What you need to do. Lay out every line of the records below as a Markdown table with two columns, Row and Line. Number the rows and leave out blank lines.

--- Task material ---

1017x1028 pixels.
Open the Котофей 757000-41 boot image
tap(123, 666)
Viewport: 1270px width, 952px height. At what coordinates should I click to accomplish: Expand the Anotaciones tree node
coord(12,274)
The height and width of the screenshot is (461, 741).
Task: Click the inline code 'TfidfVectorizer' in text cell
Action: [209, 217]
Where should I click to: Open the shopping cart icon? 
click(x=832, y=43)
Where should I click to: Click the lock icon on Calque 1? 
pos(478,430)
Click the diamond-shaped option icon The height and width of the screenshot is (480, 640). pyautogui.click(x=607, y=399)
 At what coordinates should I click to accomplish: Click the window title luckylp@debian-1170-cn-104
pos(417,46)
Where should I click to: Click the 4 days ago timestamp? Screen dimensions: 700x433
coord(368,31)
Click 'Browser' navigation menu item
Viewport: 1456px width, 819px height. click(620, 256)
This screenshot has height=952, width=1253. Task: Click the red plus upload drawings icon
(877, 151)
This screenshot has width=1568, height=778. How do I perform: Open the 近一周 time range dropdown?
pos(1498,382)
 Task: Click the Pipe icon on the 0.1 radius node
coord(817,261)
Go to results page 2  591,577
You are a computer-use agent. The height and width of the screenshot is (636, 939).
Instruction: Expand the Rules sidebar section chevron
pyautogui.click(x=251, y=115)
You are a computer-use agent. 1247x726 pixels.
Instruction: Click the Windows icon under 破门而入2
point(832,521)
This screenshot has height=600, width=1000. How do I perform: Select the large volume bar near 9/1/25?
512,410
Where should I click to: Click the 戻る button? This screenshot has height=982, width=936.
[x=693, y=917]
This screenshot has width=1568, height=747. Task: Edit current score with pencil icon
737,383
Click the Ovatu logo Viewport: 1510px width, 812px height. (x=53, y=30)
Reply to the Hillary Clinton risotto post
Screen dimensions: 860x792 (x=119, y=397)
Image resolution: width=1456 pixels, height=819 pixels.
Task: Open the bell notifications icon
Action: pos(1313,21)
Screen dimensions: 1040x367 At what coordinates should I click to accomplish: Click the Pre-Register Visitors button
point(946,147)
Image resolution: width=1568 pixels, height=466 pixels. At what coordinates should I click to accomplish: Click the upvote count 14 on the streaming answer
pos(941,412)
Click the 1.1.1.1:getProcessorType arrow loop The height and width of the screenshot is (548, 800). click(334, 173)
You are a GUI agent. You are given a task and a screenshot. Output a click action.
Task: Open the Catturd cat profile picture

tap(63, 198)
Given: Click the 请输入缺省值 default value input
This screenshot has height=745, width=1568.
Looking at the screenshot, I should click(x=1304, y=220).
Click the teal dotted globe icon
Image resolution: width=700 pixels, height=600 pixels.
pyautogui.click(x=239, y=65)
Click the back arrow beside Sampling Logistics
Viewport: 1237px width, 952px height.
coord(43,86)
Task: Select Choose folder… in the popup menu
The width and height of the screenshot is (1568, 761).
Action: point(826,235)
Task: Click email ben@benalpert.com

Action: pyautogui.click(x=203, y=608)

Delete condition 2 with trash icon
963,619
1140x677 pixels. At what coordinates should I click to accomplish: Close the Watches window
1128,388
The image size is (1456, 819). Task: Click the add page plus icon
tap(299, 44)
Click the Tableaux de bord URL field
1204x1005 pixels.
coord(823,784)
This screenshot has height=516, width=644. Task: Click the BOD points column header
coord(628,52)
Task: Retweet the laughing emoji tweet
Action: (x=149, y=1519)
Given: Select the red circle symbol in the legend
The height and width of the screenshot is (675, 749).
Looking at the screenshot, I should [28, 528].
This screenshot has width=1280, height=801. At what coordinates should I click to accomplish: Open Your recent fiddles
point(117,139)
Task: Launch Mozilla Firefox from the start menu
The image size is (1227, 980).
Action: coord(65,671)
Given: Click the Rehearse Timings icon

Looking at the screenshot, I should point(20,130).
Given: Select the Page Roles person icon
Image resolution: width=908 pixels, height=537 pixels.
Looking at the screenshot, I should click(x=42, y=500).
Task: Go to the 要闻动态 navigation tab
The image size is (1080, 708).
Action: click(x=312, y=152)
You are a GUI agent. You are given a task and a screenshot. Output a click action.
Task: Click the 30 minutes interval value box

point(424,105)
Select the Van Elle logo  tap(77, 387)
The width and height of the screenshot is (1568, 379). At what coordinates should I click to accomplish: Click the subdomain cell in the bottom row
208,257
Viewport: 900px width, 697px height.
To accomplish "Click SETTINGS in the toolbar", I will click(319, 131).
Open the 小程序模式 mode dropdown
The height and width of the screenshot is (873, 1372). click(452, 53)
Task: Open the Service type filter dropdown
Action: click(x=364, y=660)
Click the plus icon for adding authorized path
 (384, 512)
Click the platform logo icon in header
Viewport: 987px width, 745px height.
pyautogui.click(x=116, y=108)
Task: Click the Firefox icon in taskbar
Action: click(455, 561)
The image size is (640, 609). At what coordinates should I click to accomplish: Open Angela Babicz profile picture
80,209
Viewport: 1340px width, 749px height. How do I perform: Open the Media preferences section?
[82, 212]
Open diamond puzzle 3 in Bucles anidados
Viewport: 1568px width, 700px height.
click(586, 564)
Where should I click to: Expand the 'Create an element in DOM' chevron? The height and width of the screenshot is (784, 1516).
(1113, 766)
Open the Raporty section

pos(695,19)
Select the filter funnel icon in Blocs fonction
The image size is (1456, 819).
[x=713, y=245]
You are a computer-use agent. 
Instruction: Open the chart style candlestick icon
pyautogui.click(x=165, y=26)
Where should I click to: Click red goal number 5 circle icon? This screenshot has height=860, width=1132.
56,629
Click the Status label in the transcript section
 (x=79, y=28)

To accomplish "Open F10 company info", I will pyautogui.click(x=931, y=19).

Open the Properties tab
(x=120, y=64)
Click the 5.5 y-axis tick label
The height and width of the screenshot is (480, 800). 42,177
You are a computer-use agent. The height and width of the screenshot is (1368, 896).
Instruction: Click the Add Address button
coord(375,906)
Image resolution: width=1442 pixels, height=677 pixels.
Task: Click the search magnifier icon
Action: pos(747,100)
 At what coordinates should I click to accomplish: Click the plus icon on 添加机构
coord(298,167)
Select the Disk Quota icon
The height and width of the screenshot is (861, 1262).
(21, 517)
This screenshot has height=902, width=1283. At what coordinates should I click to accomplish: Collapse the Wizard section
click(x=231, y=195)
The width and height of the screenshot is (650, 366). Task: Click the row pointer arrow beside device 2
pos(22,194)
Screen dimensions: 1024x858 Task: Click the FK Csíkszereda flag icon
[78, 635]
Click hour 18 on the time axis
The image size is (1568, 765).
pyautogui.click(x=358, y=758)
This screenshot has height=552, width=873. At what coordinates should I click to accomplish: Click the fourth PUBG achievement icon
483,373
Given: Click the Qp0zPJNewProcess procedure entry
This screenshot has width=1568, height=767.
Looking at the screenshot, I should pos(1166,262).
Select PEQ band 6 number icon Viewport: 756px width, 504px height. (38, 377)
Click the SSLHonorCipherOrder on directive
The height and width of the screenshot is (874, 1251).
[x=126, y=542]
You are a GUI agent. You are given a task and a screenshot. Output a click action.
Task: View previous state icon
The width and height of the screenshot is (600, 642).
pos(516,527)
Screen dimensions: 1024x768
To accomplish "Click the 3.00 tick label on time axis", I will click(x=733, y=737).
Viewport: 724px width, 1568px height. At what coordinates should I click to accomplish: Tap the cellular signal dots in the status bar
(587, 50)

---

Written answer.
| Row | Line |
|---|---|
| 1 | 1017x1028 pixels. |
| 2 | Open the Котофей 757000-41 boot image |
| 3 | tap(123, 666) |
| 4 | Viewport: 1270px width, 952px height. At what coordinates should I click to accomplish: Expand the Anotaciones tree node |
| 5 | coord(12,274) |
| 6 | The height and width of the screenshot is (461, 741). |
| 7 | Task: Click the inline code 'TfidfVectorizer' in text cell |
| 8 | Action: [209, 217] |
| 9 | Where should I click to: Open the shopping cart icon?  |
| 10 | click(x=832, y=43) |
| 11 | Where should I click to: Click the lock icon on Calque 1?  |
| 12 | pos(478,430) |
| 13 | Click the diamond-shaped option icon The height and width of the screenshot is (480, 640). pyautogui.click(x=607, y=399) |
| 14 |  At what coordinates should I click to accomplish: Click the window title luckylp@debian-1170-cn-104 |
| 15 | pos(417,46) |
| 16 | Where should I click to: Click the 4 days ago timestamp? Screen dimensions: 700x433 |
| 17 | coord(368,31) |
| 18 | Click 'Browser' navigation menu item |
| 19 | Viewport: 1456px width, 819px height. click(620, 256) |
| 20 | This screenshot has height=952, width=1253. Task: Click the red plus upload drawings icon |
| 21 | (877, 151) |
| 22 | This screenshot has width=1568, height=778. How do I perform: Open the 近一周 time range dropdown? |
| 23 | pos(1498,382) |
| 24 |  Task: Click the Pipe icon on the 0.1 radius node |
| 25 | coord(817,261) |
| 26 | Go to results page 2  591,577 |
| 27 | You are a computer-use agent. The height and width of the screenshot is (636, 939). |
| 28 | Instruction: Expand the Rules sidebar section chevron |
| 29 | pyautogui.click(x=251, y=115) |
| 30 | You are a computer-use agent. 1247x726 pixels. |
| 31 | Instruction: Click the Windows icon under 破门而入2 |
| 32 | point(832,521) |
| 33 | This screenshot has height=600, width=1000. How do I perform: Select the large volume bar near 9/1/25? |
| 34 | 512,410 |
| 35 | Where should I click to: Click the 戻る button? This screenshot has height=982, width=936. |
| 36 | [x=693, y=917] |
| 37 | This screenshot has width=1568, height=747. Task: Edit current score with pencil icon |
| 38 | 737,383 |
| 39 | Click the Ovatu logo Viewport: 1510px width, 812px height. (x=53, y=30) |
| 40 | Reply to the Hillary Clinton risotto post |
| 41 | Screen dimensions: 860x792 (x=119, y=397) |
| 42 | Image resolution: width=1456 pixels, height=819 pixels. |
| 43 | Task: Open the bell notifications icon |
| 44 | Action: pos(1313,21) |
| 45 | Screen dimensions: 1040x367 At what coordinates should I click to accomplish: Click the Pre-Register Visitors button |
| 46 | point(946,147) |
| 47 | Image resolution: width=1568 pixels, height=466 pixels. At what coordinates should I click to accomplish: Click the upvote count 14 on the streaming answer |
| 48 | pos(941,412) |
| 49 | Click the 1.1.1.1:getProcessorType arrow loop The height and width of the screenshot is (548, 800). click(334, 173) |
| 50 | You are a GUI agent. You are given a task and a screenshot. Output a click action. |
| 51 | Task: Open the Catturd cat profile picture |
| 52 | tap(63, 198) |
| 53 | Given: Click the 请输入缺省值 default value input |
| 54 | This screenshot has height=745, width=1568. |
| 55 | Looking at the screenshot, I should click(x=1304, y=220). |
| 56 | Click the teal dotted globe icon |
| 57 | Image resolution: width=700 pixels, height=600 pixels. |
| 58 | pyautogui.click(x=239, y=65) |
| 59 | Click the back arrow beside Sampling Logistics |
| 60 | Viewport: 1237px width, 952px height. |
| 61 | coord(43,86) |
| 62 | Task: Select Choose folder… in the popup menu |
| 63 | The width and height of the screenshot is (1568, 761). |
| 64 | Action: point(826,235) |
| 65 | Task: Click email ben@benalpert.com |
| 66 | Action: pyautogui.click(x=203, y=608) |
| 67 | Delete condition 2 with trash icon |
| 68 | 963,619 |
| 69 | 1140x677 pixels. At what coordinates should I click to accomplish: Close the Watches window |
| 70 | 1128,388 |
| 71 | The image size is (1456, 819). Task: Click the add page plus icon |
| 72 | tap(299, 44) |
| 73 | Click the Tableaux de bord URL field |
| 74 | 1204x1005 pixels. |
| 75 | coord(823,784) |
| 76 | This screenshot has height=516, width=644. Task: Click the BOD points column header |
| 77 | coord(628,52) |
| 78 | Task: Retweet the laughing emoji tweet |
| 79 | Action: (x=149, y=1519) |
| 80 | Given: Select the red circle symbol in the legend |
| 81 | The height and width of the screenshot is (675, 749). |
| 82 | Looking at the screenshot, I should [28, 528]. |
| 83 | This screenshot has width=1280, height=801. At what coordinates should I click to accomplish: Open Your recent fiddles |
| 84 | point(117,139) |
| 85 | Task: Launch Mozilla Firefox from the start menu |
| 86 | The image size is (1227, 980). |
| 87 | Action: coord(65,671) |
| 88 | Given: Click the Rehearse Timings icon |
| 89 | Looking at the screenshot, I should point(20,130). |
| 90 | Given: Select the Page Roles person icon |
| 91 | Image resolution: width=908 pixels, height=537 pixels. |
| 92 | Looking at the screenshot, I should click(x=42, y=500). |
| 93 | Task: Go to the 要闻动态 navigation tab |
| 94 | The image size is (1080, 708). |
| 95 | Action: click(x=312, y=152) |
| 96 | You are a GUI agent. You are given a task and a screenshot. Output a click action. |
| 97 | Task: Click the 30 minutes interval value box |
| 98 | point(424,105) |
| 99 | Select the Van Elle logo  tap(77, 387) |
| 100 | The width and height of the screenshot is (1568, 379). At what coordinates should I click to accomplish: Click the subdomain cell in the bottom row |
| 101 | 208,257 |
| 102 | Viewport: 900px width, 697px height. |
| 103 | To accomplish "Click SETTINGS in the toolbar", I will click(319, 131). |
| 104 | Open the 小程序模式 mode dropdown |
| 105 | The height and width of the screenshot is (873, 1372). click(452, 53) |
| 106 | Task: Open the Service type filter dropdown |
| 107 | Action: click(x=364, y=660) |
| 108 | Click the plus icon for adding authorized path |
| 109 |  (384, 512) |
| 110 | Click the platform logo icon in header |
| 111 | Viewport: 987px width, 745px height. |
| 112 | pyautogui.click(x=116, y=108) |
| 113 | Task: Click the Firefox icon in taskbar |
| 114 | Action: click(455, 561) |
| 115 | The image size is (640, 609). At what coordinates should I click to accomplish: Open Angela Babicz profile picture |
| 116 | 80,209 |
| 117 | Viewport: 1340px width, 749px height. How do I perform: Open the Media preferences section? |
| 118 | [82, 212] |
| 119 | Open diamond puzzle 3 in Bucles anidados |
| 120 | Viewport: 1568px width, 700px height. |
| 121 | click(586, 564) |
| 122 | Where should I click to: Expand the 'Create an element in DOM' chevron? The height and width of the screenshot is (784, 1516). |
| 123 | (1113, 766) |
| 124 | Open the Raporty section |
| 125 | pos(695,19) |
| 126 | Select the filter funnel icon in Blocs fonction |
| 127 | The image size is (1456, 819). |
| 128 | [x=713, y=245] |
| 129 | You are a computer-use agent.  |
| 130 | Instruction: Open the chart style candlestick icon |
| 131 | pyautogui.click(x=165, y=26) |
| 132 | Where should I click to: Click red goal number 5 circle icon? This screenshot has height=860, width=1132. |
| 133 | 56,629 |
| 134 | Click the Status label in the transcript section |
| 135 |  (x=79, y=28) |
| 136 | To accomplish "Open F10 company info", I will pyautogui.click(x=931, y=19). |
| 137 | Open the Properties tab |
| 138 | (x=120, y=64) |
| 139 | Click the 5.5 y-axis tick label |
| 140 | The height and width of the screenshot is (480, 800). 42,177 |
| 141 | You are a computer-use agent. The height and width of the screenshot is (1368, 896). |
| 142 | Instruction: Click the Add Address button |
| 143 | coord(375,906) |
| 144 | Image resolution: width=1442 pixels, height=677 pixels. |
| 145 | Task: Click the search magnifier icon |
| 146 | Action: pos(747,100) |
| 147 |  At what coordinates should I click to accomplish: Click the plus icon on 添加机构 |
| 148 | coord(298,167) |
| 149 | Select the Disk Quota icon |
| 150 | The height and width of the screenshot is (861, 1262). |
| 151 | (21, 517) |
| 152 | This screenshot has height=902, width=1283. At what coordinates should I click to accomplish: Collapse the Wizard section |
| 153 | click(x=231, y=195) |
| 154 | The width and height of the screenshot is (650, 366). Task: Click the row pointer arrow beside device 2 |
| 155 | pos(22,194) |
| 156 | Screen dimensions: 1024x858 Task: Click the FK Csíkszereda flag icon |
| 157 | [78, 635] |
| 158 | Click hour 18 on the time axis |
| 159 | The image size is (1568, 765). |
| 160 | pyautogui.click(x=358, y=758) |
| 161 | This screenshot has height=552, width=873. At what coordinates should I click to accomplish: Click the fourth PUBG achievement icon |
| 162 | 483,373 |
| 163 | Given: Click the Qp0zPJNewProcess procedure entry |
| 164 | This screenshot has width=1568, height=767. |
| 165 | Looking at the screenshot, I should pos(1166,262). |
| 166 | Select PEQ band 6 number icon Viewport: 756px width, 504px height. (38, 377) |
| 167 | Click the SSLHonorCipherOrder on directive |
| 168 | The height and width of the screenshot is (874, 1251). |
| 169 | [x=126, y=542] |
| 170 | You are a GUI agent. You are given a task and a screenshot. Output a click action. |
| 171 | Task: View previous state icon |
| 172 | The width and height of the screenshot is (600, 642). |
| 173 | pos(516,527) |
| 174 | Screen dimensions: 1024x768 |
| 175 | To accomplish "Click the 3.00 tick label on time axis", I will click(x=733, y=737). |
| 176 | Viewport: 724px width, 1568px height. At what coordinates should I click to accomplish: Tap the cellular signal dots in the status bar |
| 177 | (587, 50) |